### Prompt
Return, from the lines below, each one that includes the word "computer".

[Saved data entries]
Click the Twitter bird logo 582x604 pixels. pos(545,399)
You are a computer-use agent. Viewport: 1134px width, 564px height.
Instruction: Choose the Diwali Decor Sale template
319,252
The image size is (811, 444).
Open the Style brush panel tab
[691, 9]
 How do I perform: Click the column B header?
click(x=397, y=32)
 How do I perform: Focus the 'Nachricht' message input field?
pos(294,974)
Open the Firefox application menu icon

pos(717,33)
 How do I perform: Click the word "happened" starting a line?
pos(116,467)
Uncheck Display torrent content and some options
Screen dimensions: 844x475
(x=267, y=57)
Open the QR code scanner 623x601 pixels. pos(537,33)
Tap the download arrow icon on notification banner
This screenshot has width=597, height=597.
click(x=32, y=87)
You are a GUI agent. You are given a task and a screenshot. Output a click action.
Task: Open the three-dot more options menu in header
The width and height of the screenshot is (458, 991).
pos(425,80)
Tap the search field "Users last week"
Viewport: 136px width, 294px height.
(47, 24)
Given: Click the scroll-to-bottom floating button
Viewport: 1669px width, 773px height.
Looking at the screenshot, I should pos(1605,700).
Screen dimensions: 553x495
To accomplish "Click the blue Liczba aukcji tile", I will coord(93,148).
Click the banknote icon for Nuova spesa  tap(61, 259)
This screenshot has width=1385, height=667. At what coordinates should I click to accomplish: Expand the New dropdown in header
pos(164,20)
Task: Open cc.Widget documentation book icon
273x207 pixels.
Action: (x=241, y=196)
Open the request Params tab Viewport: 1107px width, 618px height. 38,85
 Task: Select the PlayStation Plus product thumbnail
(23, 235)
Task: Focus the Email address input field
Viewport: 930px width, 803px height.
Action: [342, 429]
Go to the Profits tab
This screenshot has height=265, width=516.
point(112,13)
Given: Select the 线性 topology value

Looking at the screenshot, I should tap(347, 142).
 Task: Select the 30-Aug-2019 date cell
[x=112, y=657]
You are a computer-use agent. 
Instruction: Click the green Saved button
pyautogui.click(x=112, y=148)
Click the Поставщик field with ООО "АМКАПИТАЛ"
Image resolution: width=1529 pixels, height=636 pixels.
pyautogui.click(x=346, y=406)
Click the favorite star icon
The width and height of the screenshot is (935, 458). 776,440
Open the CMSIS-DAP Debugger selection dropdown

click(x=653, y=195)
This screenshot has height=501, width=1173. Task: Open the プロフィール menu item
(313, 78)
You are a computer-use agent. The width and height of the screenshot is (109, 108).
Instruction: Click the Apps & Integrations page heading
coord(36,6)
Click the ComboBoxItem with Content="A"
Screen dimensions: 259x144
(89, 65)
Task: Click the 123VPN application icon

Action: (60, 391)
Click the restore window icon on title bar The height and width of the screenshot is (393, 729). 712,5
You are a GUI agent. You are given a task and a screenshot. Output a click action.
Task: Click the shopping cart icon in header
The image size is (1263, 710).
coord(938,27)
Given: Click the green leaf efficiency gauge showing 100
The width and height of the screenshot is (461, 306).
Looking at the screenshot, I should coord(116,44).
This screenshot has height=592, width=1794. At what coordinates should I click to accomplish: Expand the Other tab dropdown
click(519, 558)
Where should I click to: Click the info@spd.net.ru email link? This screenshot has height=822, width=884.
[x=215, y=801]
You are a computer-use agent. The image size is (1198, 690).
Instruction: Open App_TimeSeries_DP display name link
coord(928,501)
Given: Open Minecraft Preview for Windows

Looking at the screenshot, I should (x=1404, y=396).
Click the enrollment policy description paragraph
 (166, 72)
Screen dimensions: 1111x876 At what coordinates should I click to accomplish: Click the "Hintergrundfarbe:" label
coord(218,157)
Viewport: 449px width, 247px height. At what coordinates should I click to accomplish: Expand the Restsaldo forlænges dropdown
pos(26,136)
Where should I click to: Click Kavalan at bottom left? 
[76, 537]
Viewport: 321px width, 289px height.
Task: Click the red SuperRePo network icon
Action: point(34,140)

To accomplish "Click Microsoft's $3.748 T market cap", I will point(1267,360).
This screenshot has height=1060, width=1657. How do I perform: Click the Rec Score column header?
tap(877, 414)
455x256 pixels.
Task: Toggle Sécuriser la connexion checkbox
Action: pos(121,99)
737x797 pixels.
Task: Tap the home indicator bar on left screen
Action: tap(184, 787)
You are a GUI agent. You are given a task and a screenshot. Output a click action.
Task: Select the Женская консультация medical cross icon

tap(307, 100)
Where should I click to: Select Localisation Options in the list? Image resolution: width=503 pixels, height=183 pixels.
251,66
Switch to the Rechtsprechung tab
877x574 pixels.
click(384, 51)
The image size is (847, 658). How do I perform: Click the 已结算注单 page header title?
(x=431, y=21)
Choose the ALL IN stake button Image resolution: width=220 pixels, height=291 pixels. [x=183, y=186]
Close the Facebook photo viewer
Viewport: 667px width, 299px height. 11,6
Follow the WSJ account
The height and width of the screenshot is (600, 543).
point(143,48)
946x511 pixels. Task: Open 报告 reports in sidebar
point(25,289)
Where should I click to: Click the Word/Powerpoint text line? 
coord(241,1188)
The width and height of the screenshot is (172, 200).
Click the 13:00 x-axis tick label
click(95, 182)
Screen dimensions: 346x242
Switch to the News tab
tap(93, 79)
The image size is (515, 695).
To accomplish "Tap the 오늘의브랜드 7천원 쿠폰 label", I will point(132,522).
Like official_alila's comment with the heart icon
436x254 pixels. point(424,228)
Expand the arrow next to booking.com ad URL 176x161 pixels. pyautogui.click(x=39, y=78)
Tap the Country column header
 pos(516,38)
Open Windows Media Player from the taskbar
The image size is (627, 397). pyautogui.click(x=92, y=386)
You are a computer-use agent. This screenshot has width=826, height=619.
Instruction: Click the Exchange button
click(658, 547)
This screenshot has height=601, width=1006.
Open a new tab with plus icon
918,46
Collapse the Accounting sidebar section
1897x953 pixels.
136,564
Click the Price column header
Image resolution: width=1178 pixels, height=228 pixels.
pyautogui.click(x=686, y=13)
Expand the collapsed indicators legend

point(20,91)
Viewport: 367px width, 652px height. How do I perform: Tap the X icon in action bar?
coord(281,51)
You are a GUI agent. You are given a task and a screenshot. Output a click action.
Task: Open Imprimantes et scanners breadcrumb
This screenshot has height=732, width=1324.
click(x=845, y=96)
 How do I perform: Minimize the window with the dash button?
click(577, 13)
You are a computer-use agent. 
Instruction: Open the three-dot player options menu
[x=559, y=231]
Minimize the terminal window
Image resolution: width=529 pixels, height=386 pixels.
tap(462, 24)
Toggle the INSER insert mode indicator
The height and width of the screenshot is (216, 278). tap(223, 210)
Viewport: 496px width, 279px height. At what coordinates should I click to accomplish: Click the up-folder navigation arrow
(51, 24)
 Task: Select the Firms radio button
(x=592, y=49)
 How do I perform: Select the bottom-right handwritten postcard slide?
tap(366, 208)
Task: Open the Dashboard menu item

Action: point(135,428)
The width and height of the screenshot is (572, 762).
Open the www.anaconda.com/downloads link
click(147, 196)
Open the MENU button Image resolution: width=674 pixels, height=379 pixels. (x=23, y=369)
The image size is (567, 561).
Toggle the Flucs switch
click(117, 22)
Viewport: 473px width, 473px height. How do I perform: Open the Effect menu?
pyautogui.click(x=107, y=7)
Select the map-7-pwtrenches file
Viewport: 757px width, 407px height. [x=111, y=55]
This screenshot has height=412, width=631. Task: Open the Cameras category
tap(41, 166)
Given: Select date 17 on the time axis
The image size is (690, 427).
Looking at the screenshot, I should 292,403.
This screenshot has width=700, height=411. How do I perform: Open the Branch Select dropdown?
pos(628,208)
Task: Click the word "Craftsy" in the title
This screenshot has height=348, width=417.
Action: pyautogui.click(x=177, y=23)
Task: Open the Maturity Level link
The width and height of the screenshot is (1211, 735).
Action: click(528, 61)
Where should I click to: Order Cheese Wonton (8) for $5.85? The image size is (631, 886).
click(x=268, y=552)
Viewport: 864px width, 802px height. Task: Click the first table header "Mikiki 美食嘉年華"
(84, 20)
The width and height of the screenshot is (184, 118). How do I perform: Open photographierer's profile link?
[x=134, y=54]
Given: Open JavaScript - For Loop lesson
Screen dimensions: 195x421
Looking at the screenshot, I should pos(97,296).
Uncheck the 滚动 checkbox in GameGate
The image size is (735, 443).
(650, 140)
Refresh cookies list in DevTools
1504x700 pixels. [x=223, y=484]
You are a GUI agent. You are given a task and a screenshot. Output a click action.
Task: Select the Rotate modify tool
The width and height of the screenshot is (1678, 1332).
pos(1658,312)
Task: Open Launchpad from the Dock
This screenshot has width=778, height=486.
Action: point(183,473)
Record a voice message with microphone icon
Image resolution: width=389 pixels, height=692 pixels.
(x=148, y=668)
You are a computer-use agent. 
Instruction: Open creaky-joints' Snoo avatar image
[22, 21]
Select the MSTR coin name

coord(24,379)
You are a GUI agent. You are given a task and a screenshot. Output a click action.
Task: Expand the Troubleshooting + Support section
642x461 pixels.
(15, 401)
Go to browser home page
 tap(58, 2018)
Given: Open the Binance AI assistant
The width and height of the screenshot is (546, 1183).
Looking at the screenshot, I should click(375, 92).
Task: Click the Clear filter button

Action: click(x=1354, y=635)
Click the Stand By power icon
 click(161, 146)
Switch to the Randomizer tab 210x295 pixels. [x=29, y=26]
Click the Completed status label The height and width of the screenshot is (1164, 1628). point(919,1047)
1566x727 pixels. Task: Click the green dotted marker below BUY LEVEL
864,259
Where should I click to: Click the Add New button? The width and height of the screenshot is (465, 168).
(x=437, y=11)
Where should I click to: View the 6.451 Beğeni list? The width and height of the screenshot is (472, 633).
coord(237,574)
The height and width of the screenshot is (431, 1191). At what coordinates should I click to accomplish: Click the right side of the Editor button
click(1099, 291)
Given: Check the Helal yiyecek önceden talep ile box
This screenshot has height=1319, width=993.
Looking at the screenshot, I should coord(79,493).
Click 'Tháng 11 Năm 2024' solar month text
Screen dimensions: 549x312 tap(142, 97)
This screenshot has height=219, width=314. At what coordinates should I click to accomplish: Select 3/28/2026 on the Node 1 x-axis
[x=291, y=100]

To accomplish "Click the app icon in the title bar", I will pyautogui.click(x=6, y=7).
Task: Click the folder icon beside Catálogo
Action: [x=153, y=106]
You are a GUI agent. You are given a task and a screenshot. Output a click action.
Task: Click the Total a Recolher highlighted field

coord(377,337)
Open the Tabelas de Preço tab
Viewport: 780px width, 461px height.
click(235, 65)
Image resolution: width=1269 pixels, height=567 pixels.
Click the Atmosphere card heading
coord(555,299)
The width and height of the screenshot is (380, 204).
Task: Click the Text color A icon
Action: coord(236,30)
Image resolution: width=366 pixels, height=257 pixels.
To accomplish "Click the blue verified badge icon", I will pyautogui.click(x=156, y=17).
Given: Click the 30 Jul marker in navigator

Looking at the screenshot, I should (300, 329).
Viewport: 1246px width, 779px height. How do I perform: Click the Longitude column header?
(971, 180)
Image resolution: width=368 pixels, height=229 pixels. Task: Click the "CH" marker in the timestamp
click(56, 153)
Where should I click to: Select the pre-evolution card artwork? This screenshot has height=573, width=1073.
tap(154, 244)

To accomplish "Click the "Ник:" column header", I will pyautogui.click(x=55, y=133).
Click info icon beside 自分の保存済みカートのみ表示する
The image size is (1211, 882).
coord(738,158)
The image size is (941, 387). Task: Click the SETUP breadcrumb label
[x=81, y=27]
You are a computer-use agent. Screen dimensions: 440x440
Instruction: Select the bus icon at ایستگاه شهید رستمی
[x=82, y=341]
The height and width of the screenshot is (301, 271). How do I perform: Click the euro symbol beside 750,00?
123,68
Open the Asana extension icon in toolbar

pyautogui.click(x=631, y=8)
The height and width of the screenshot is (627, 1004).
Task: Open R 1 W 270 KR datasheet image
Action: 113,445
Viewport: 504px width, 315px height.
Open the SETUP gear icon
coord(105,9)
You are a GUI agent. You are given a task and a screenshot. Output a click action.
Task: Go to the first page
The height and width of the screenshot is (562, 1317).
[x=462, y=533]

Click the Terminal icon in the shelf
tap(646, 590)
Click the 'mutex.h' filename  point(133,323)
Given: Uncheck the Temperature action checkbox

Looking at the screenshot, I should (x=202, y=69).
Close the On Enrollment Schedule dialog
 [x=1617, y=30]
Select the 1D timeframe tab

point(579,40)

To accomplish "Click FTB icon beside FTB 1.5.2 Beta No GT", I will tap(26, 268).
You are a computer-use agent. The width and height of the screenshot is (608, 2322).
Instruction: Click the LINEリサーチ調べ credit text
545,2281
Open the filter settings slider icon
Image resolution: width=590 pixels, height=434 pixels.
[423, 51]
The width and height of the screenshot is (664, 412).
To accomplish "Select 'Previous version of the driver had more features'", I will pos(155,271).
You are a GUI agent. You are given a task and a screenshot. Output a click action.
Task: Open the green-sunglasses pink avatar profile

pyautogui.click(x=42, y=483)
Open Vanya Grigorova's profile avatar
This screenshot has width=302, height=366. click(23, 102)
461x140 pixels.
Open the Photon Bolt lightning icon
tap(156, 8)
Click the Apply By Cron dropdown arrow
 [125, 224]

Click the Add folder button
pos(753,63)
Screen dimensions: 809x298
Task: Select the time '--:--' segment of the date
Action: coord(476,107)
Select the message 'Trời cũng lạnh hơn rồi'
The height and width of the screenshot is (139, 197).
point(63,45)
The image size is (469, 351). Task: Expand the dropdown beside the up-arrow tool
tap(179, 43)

### Written solution
You are a computer-use agent. Viewport: 1134px width, 564px height.
You are a computer-use agent. 
You are a computer-use agent. The width and height of the screenshot is (109, 108).
You are a computer-use agent. The image size is (1198, 690).
You are a computer-use agent. This screenshot has width=826, height=619.
You are a computer-use agent. 
You are a computer-use agent. 
You are a computer-use agent. Screen dimensions: 440x440
You are a computer-use agent. The width and height of the screenshot is (608, 2322).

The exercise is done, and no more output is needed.